Things That Are is Amy Leach’s whimsical collection of nonfiction essays about the natural world. These essays blend poetry, nonfiction, and nature writing—bending the genre and exploring the boundaries of what form creative nonfiction can take. It’s through the unexpected and illuminating prose that Leach seeks to create a relationship between the reader and the wild world.
What is most effective about this collection of essays is that Leach creates the kinship between natural world and the reader by being less concerned with making sense of the scientific topics that she’s exploring, and instead choosing to highlight the wonder that is rooted at their core. Instead of depending on dense scientific data, every essay is informed and elucidated through descriptions that focus on marveling at the individual beauty of every explored aspect of nature. Leach empathizes with the wilderness, and as such her readers do as well. The reader develops a fond attachment and sympathy to nature through surprising personifications, such as, “Desire makes plants very brave, so they can find what they desire; and very tender, so they can feel what they find.” Echoing our own vulnerabilities in the life of the plant, readers sense the tenderness and intentionality of nature.
Mirroring the unpredictably of nature, Leach takes the reader through seemingly meandering thought processes where one ends up initially sympathizing with a pea and ends up following the science of pollination. But despite the unpredictability Leach gives her subjects a human voice, such as “‘I have my mother’s petals!’ ‘I have my father’s filaments!’” Humorous reflections on behalf of creatures that are incapable of evoking a voice for themselves, Leach serves as the chairperson for the voiceless.
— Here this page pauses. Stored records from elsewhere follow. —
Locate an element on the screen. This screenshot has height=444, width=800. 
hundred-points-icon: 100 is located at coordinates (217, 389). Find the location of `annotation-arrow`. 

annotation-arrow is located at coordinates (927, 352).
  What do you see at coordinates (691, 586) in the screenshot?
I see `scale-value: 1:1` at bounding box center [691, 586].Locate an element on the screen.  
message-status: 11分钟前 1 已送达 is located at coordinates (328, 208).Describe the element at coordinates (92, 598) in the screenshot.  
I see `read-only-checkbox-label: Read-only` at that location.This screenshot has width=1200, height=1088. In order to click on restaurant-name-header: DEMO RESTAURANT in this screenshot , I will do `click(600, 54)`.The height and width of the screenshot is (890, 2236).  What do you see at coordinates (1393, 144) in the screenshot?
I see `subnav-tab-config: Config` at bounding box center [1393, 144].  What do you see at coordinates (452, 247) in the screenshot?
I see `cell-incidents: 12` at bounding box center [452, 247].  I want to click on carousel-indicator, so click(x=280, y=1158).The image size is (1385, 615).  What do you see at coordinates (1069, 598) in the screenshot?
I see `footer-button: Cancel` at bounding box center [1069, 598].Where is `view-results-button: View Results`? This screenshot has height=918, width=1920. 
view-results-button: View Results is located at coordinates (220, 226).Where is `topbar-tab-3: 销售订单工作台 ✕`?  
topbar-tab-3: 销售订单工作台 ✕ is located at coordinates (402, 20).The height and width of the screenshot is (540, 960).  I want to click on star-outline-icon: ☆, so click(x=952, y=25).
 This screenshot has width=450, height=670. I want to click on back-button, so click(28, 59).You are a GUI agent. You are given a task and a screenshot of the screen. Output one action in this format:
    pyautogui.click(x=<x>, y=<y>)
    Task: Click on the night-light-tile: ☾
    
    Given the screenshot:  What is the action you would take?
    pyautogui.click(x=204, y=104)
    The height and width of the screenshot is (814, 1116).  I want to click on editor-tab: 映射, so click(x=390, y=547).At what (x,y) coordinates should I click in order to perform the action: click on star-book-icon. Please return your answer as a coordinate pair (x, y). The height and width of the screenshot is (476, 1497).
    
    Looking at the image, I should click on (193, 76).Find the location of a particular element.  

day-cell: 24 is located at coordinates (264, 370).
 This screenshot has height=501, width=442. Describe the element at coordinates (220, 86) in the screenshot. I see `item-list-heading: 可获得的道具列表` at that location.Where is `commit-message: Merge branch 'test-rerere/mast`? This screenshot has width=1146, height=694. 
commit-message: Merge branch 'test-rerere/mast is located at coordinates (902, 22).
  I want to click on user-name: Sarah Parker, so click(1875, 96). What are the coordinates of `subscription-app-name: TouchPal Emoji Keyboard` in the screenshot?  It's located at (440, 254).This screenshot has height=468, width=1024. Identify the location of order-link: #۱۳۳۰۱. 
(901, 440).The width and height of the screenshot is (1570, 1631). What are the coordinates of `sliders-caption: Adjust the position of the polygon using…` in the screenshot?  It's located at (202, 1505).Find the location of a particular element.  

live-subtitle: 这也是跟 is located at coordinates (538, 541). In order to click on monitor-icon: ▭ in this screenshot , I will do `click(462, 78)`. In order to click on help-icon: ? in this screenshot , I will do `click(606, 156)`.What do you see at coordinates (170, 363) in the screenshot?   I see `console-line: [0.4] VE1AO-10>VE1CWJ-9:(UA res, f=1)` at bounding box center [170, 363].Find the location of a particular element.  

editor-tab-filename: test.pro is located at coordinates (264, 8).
The charming narration from unexpected places endears the reader to the topic. Nature takes on human qualities that work to emphasize the reader’s own humanity—where do we fit in the larger spectrum of the natural world?
The freedom to explore these winding thoughts gives the reader the autonomy to come to their own conclusion about the “point” of each of the essays. That being that we, as humans, are connected and intertwined to the natural world. Leach emphasizes the connection to the non-human topics by giving a soul to the wildness and a heart to her subjects.
Leach, Amy, and Nate Christopherson. Things That Are: Essays. Milkweed Editions, 2012.